(Bloomberg) -- Global central banks mustn’t let up on raising interest rates until it’s absolutely clear that inflation is durably retreating, according to a senior International Monetary Fund official.

While headline consumer-price growth has receded in many countries after a drop in energy costs, underlying pressures may not yet have peaked, Tobias Adrian, director of its monetary and capital markets department, said in an interview. 

That means the risks of not doing enough are still higher than raising too much, he added.

“Central banks’ first order of business remains to get inflation back to target,” Adrian said. “Staying the course and continuing with tightening is certainly what we want to see.”

Decisions are looming this week from the Federal Reserve, the Bank of England and the European Central Bank, and officials from all three have stressed that they’re not yet done raising rates, even if the pace of increases may slow. Economists expect a quarter-point hike in the US and half-point steps in the UK and the euro zone.

“We’re very comfortable with what central banks are saying and doing, and worry a bit about market optimism and the easing of financial conditions,” said Adrian. “Markets have taken a fairly optimistic view on inflation going forward.”

Bond yields from the US to Europe have dropped since late last year, signaling confidence that policymakers are getting closer to achieving their goals. A slowdown in the economy is feeding that sentiment.

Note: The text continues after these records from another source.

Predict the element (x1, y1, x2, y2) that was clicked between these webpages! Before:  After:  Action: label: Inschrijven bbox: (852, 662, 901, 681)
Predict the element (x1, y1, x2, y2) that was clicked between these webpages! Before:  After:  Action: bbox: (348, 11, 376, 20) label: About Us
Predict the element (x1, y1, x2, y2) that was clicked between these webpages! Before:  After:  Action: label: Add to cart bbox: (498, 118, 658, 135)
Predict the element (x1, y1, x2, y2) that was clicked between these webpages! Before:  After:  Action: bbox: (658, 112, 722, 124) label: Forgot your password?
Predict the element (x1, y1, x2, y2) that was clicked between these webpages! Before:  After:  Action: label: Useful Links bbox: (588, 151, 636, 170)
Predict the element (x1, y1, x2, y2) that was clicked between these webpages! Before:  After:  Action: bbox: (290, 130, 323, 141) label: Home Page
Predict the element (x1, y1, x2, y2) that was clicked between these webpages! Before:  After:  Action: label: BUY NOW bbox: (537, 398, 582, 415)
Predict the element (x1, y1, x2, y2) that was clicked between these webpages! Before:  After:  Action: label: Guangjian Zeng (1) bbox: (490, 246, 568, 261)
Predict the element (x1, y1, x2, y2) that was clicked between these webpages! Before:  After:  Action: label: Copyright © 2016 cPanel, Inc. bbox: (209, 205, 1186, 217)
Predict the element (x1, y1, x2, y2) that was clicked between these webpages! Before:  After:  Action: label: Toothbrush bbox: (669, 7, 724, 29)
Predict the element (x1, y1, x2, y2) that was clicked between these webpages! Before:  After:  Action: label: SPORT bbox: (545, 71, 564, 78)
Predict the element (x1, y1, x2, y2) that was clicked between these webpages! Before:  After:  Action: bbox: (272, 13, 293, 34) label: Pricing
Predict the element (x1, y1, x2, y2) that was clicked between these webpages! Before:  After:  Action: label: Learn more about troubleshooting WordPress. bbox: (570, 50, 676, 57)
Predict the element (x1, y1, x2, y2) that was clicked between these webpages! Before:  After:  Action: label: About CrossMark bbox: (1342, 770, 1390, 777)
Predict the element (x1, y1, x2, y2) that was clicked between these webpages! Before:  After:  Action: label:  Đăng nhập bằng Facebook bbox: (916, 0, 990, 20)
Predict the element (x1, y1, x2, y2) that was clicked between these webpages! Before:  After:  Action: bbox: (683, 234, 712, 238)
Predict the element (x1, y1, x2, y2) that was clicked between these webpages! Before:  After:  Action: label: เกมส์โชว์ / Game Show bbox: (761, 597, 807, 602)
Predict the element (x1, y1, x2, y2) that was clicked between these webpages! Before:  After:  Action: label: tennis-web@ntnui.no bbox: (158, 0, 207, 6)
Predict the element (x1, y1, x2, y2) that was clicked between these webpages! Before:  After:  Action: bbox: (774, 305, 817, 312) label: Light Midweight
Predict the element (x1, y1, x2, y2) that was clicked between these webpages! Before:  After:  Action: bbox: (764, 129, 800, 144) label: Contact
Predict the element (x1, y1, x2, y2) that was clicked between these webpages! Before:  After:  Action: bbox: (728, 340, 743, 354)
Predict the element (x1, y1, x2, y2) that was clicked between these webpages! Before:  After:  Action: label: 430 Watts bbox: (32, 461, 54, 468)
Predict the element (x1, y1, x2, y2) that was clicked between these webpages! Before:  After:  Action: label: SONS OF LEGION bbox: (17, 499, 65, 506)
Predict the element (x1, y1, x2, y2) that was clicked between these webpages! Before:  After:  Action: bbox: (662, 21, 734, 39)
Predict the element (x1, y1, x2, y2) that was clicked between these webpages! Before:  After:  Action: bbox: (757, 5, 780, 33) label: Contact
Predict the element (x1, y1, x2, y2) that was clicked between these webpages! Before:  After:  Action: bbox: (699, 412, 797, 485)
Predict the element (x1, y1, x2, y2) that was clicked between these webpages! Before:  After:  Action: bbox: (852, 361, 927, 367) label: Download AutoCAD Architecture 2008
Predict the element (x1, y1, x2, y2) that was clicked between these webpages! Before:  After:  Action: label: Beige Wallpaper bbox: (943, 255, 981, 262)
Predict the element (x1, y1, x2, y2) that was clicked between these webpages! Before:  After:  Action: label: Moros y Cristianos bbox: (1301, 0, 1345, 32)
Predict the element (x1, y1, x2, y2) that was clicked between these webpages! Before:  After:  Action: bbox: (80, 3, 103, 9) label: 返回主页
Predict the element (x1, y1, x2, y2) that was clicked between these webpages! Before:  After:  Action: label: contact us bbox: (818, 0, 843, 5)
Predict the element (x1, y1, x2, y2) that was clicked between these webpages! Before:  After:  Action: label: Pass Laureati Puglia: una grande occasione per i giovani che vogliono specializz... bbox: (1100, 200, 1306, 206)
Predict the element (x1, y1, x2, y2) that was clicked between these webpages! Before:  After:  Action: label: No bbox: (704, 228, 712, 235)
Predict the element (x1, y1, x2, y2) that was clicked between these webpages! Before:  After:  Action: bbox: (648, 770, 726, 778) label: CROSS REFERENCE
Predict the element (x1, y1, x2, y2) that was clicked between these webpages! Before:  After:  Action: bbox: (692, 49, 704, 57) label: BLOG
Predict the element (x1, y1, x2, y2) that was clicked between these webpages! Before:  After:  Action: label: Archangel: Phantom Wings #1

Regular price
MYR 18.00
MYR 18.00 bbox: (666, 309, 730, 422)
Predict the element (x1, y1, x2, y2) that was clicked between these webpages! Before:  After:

“What’s priced in is that inflation will be close to target in a year — of course there’s a lot of upside risk to that,” said Adrian, who is a former official at the New York Fed. “Optimism that a small slowdown will be accompanied by a significant fall in inflation is a conundrum for central banks. The risk that inflation will be higher for longer is there.”

The IMF lifted its outlook for global inflation on Tuesday and now predicts it will slow from 8.8% in 2022 to 6.6% this year and 4.3% in 2024 — rates that are still above levels recorded before the pandemic. It didn’t offer an update for price trends in individual economies.

The Washington-based lender said signs are emerging that policy tightening is starting to cool demand and inflation, though the full impact is unlike to be seen until next year. 

“Until inflation has come down in a durable, lasting manner, central banks still need to tighten,” Adrian said.